Flu spreads communally. Flu spreads through children. Roughly 1 in 3 of those who get flu are a non symptomatic spreaders, who never show any symptoms. All that makes it just about impossible to use this method to contain flu, and that is why you can declare an influenza pandemic at an early stage. However COVID19 has none of these characteristics as we will see. It spreads typically through households and close or prolonged contact, and typically the contacts know each other. Unlike flu, other forms of transmission are rare to nonexistent and are not driving the spread. This is why case finding and contact tracing has proven to be so effective in stopping COVID19.

He argues that there is enough international medical presence in China to corroborate what is happening there. And if that model of the disease proves out, it is contact tracing, not travel bans, that are key:

Italy is not only tracing contacts within Italy. The Italians are tracing contacts through to other countries. Take the two cases in Mexico, say. They are not only tracing all their contacts in Mexico. They are tracing all the contacts of the person who infected them in Italy—or wherever the original contract-point areas for the cases happen to have been around the world. This is why it really doesn’t matter whether you have travel bans or not, so long as you have co-operation of countries in contact tracing.

Viruses don’t care about national borders.

Of course, it’s not certain that these efforts will work. This disease might well turn into a pandemic, either because of gaps in the efforts to contain it, or because it has characteristics, some yet unknown, that defeat those measures. Public health officials face what I call the infectious disease Catch-22. When they succeed in stopping a new disease, what they do always seems too much, their early concerns excess fear-mongering, the receding threat not worth the trouble. When they fail, what they do always seems too little or misdirected. Everyone in retrospect thinks they would have known better, and overlooks that when a disease is new, we have less knowledge of its character.

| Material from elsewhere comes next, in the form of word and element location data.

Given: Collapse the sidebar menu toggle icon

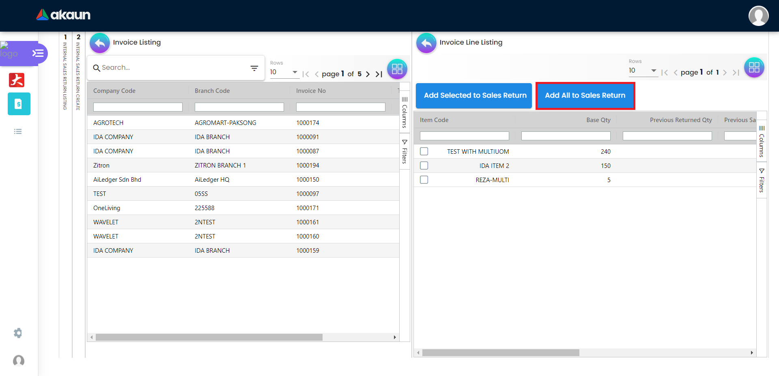Looking at the screenshot, I should click(38, 53).
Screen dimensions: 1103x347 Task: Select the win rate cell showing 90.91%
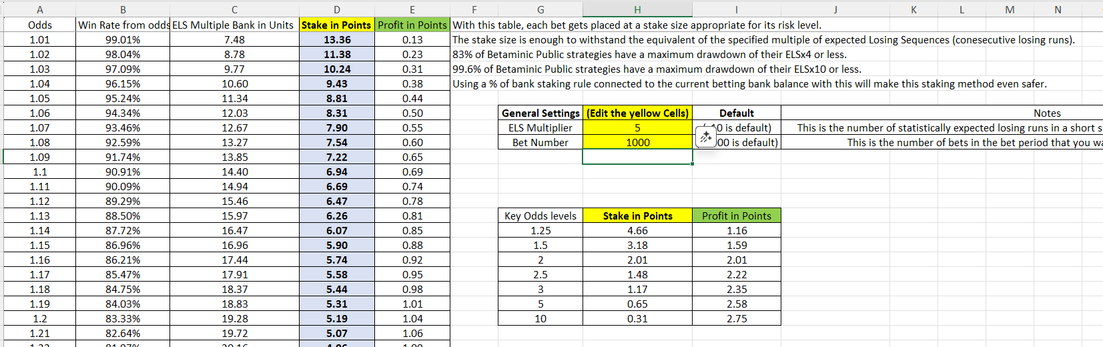pyautogui.click(x=123, y=171)

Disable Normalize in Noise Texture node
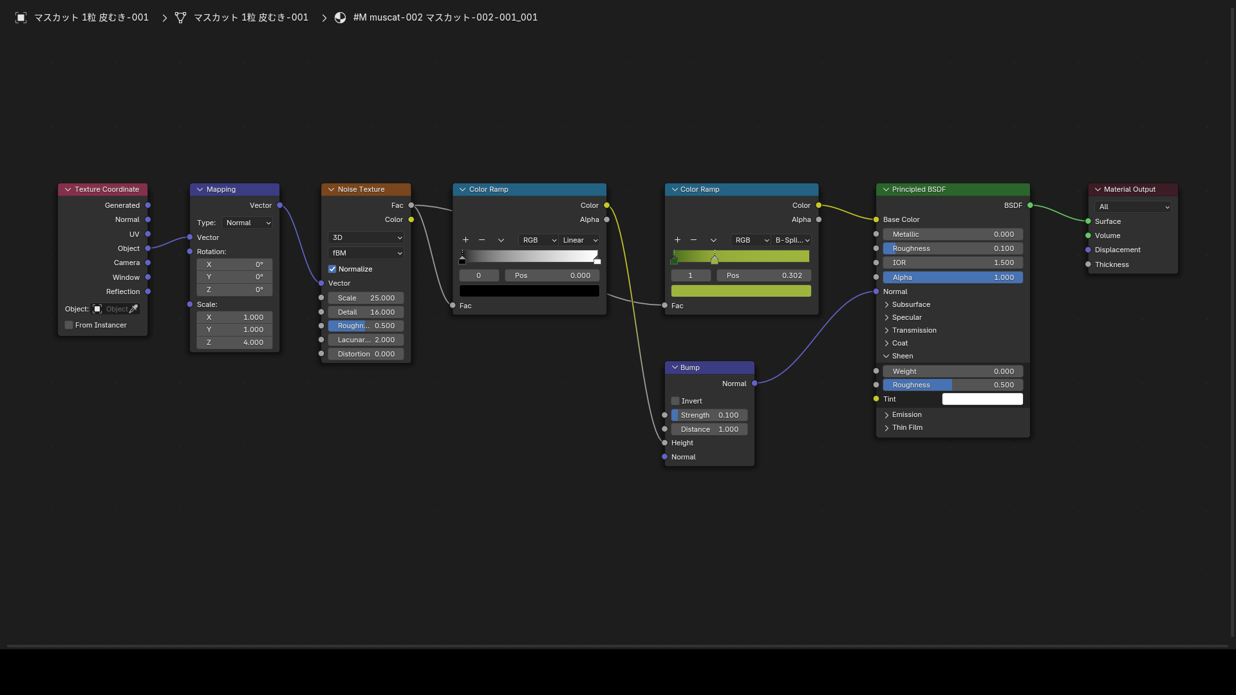(332, 269)
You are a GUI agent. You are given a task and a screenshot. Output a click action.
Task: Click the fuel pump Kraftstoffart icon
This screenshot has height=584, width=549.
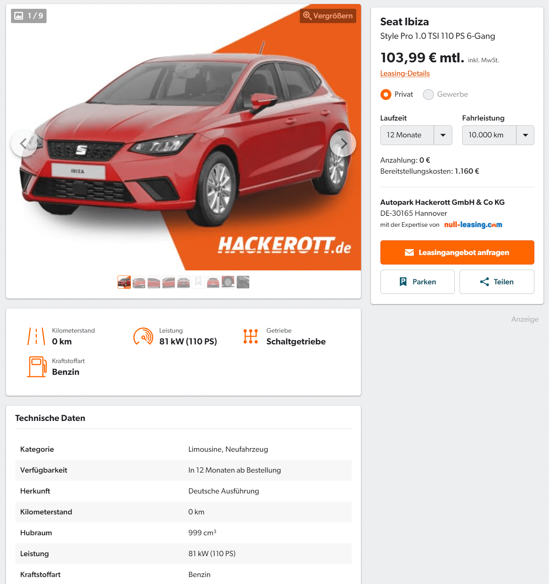pos(37,367)
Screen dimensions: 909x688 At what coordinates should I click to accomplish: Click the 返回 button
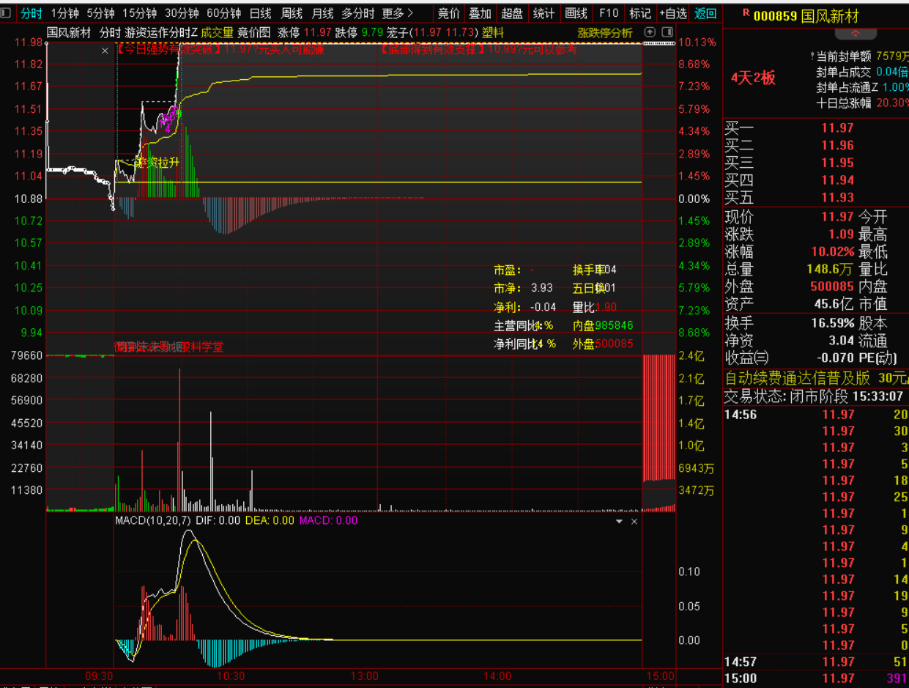(705, 13)
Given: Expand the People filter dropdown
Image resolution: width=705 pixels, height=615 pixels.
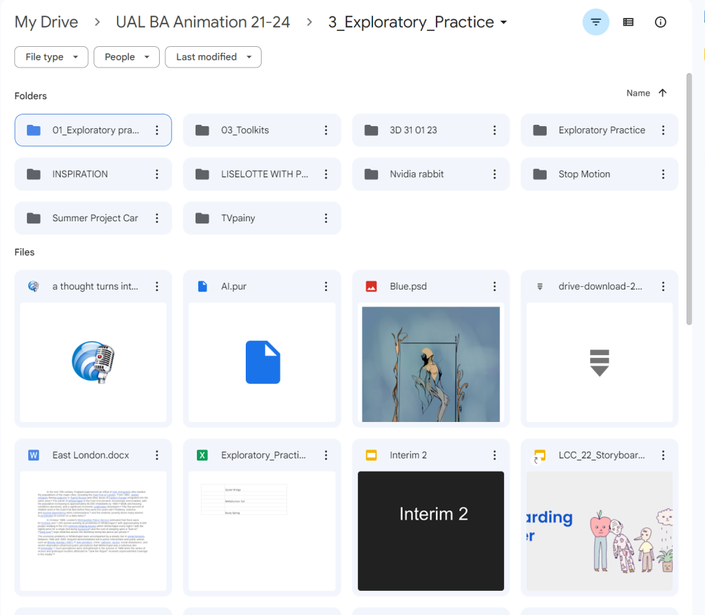Looking at the screenshot, I should 127,57.
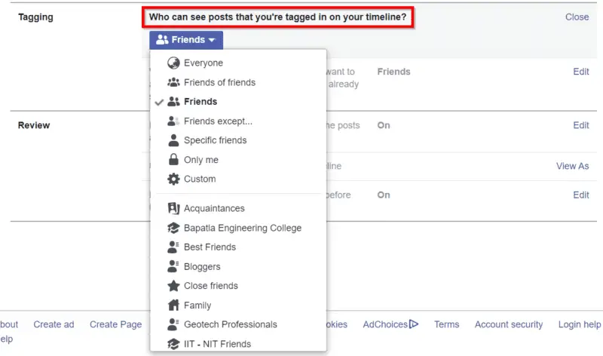Click the graduation cap icon for Bapatla Engineering College

(x=173, y=228)
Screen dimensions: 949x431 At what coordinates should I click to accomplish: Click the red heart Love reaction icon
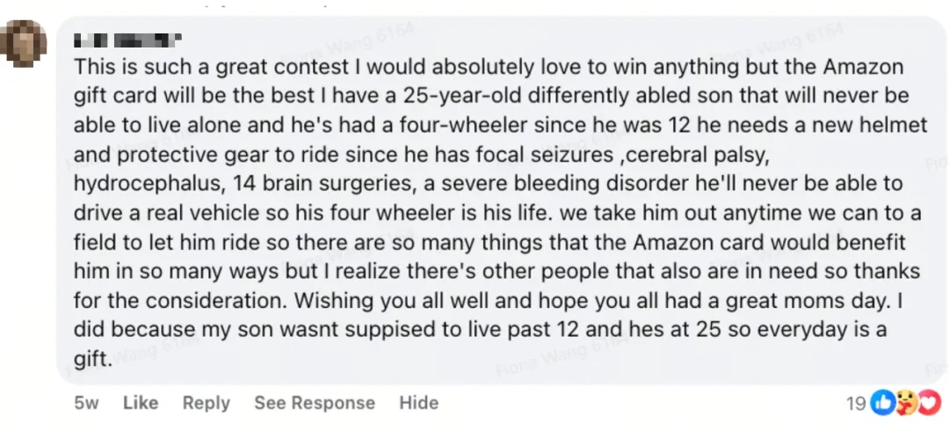[928, 403]
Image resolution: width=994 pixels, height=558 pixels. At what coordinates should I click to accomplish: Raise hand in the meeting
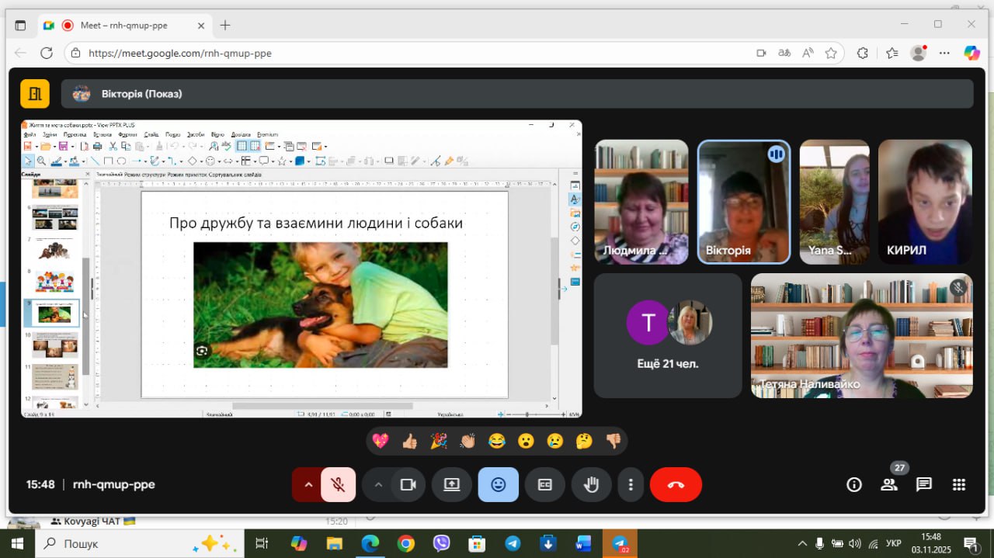coord(591,485)
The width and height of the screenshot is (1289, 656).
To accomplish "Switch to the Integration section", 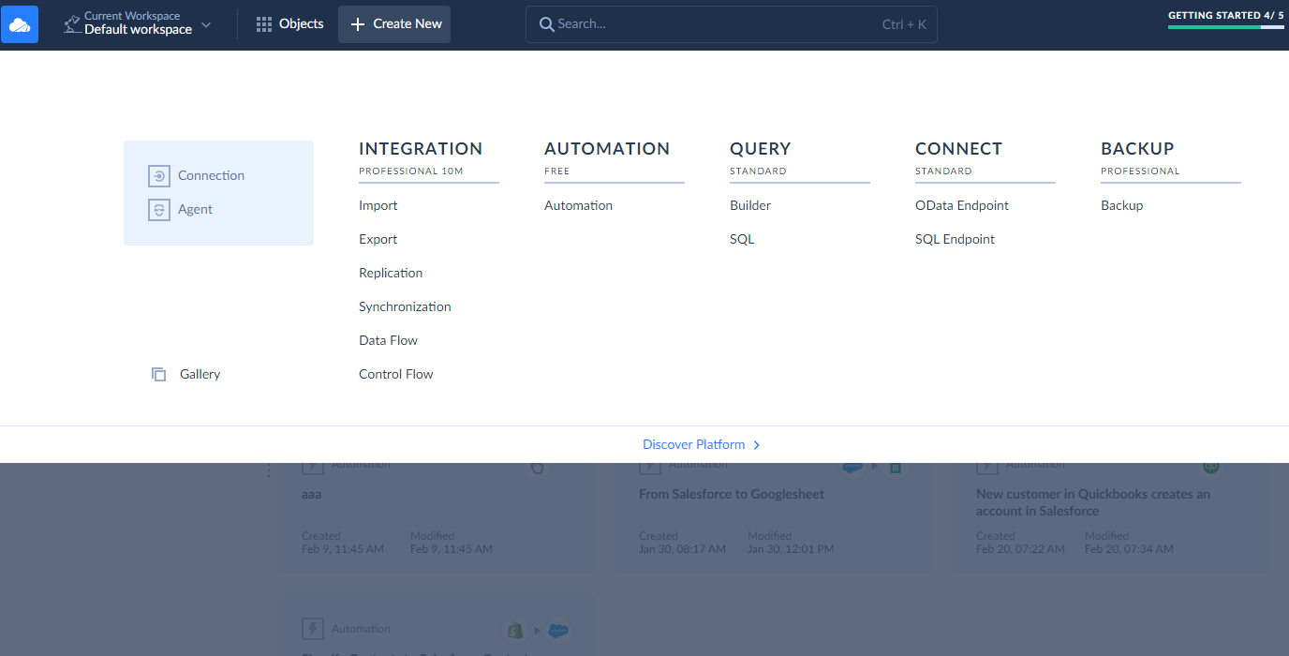I will [420, 148].
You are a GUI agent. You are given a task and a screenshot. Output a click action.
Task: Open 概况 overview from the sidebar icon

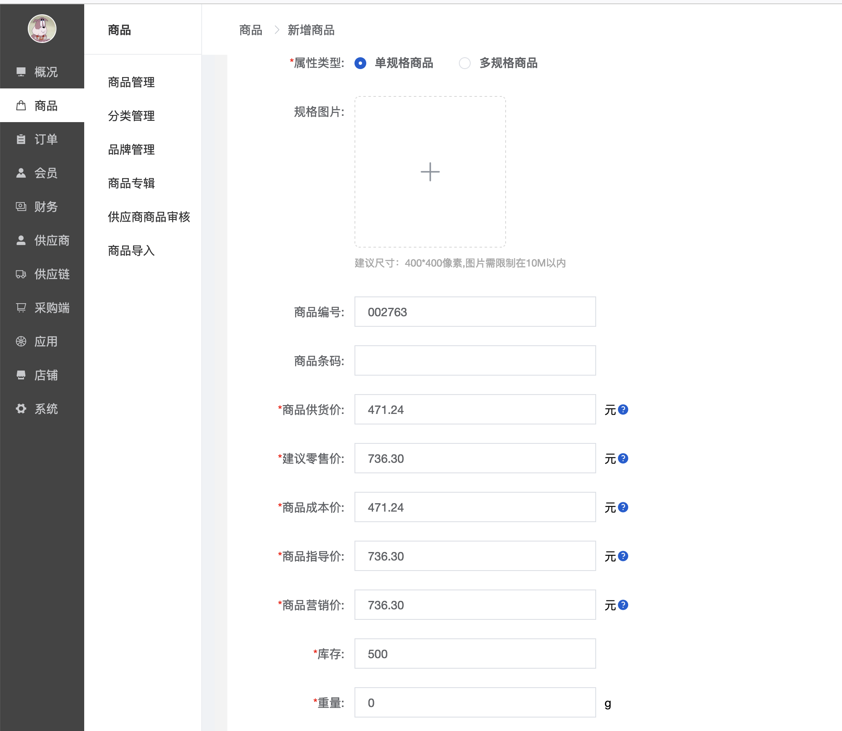[21, 72]
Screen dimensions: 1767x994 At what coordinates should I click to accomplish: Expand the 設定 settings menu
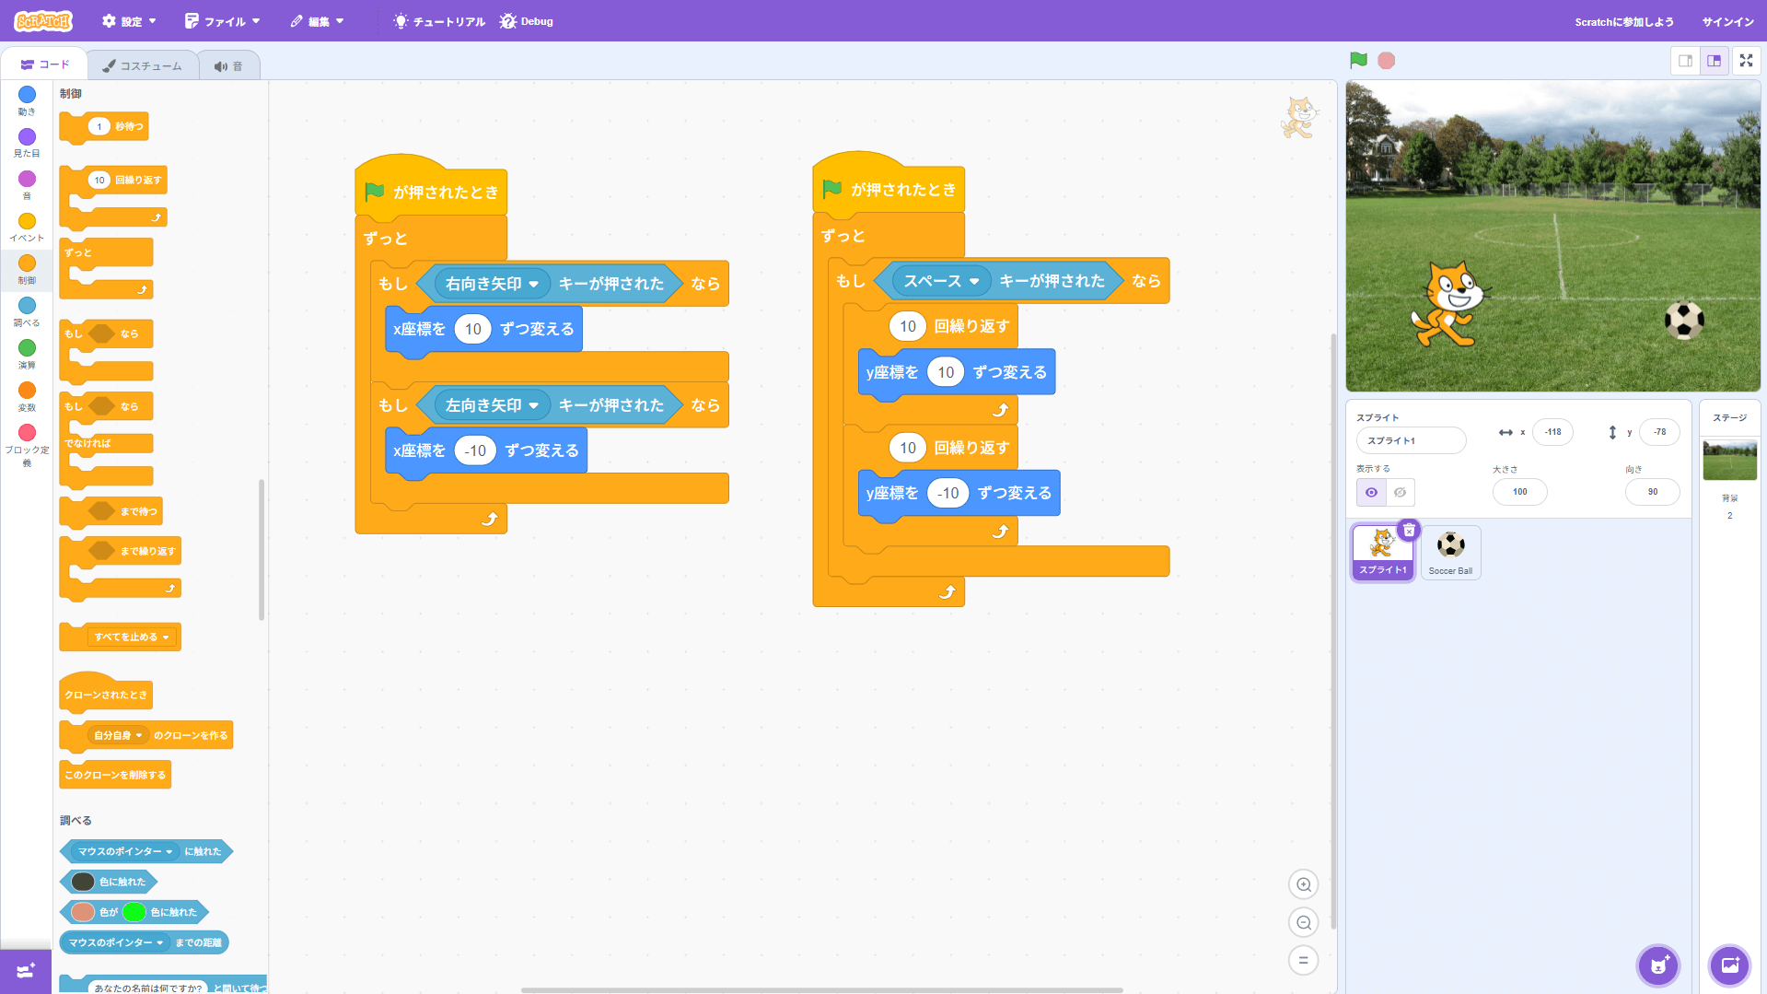pyautogui.click(x=129, y=21)
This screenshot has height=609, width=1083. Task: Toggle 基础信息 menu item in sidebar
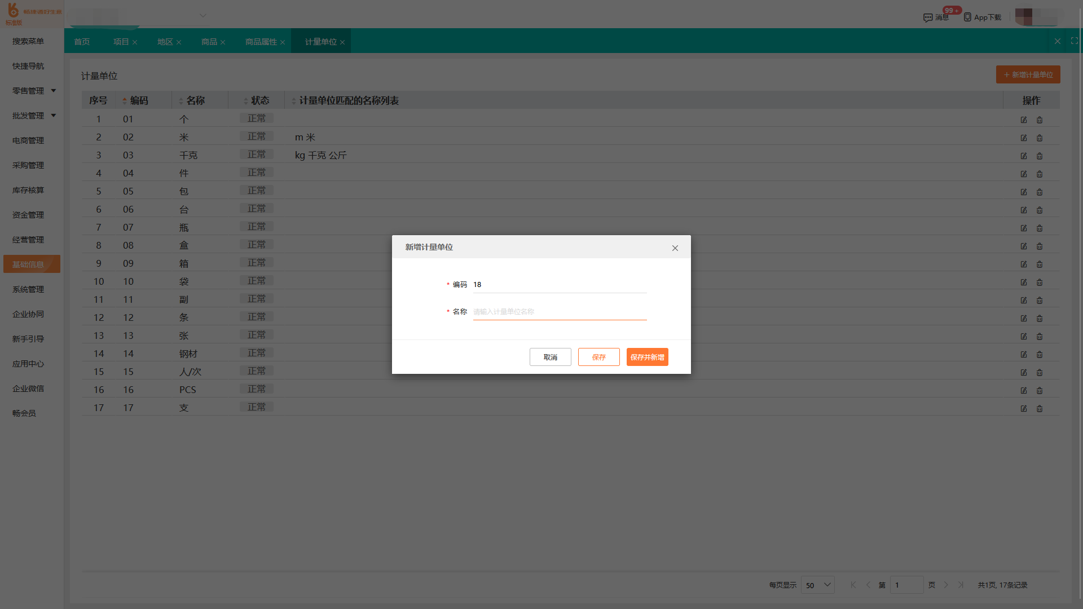[x=31, y=264]
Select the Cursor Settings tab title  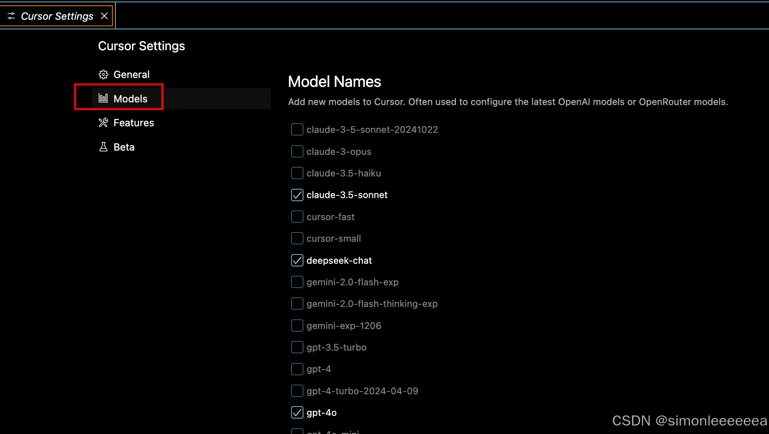(x=57, y=16)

More, people hate that real uncertainty, and demand answers that don’t yet exist. Dr. Tony Fauci speaks in the hedged terms that someone knowledgeable does:

It could be really, really bad. I don’t think it’s gonna be, because I think we’d be able to do the kind of mitigation. It could be mild. I don’t think it’s going to be that mild either. It’s really going to depend on how we mobilize.

Right now, that mobilization is more important than where the Dow Jones goes in the next month. Dr. Fauci works under a deceitful and narcissistic president, who thinks he knows better than everyone else, who is concerned solely with his own power, and who leads a party that targets expertise as something suspicious. Fortunately, Dr. Fauci is accustomed to thankless tasks.

The current uncertainty will amplify the voices of those less rational and less knowledgeable than Dr. Fauci. Some will pretend that everything is under control. Some will preach a coming plague worse even than what is even plausible. Those shouting will be driven by political expediency, by the desire to fix the future, and by the desire to claim a false kind of leadership. Strangely, all those claiming to know now will somehow also claim to have seen correctly, regardless of what happens. The reality is that it may be weeks or months before there is much clarity to the direction this disease will take. Which makes Camus’s book all the more relevant. And well worth reading.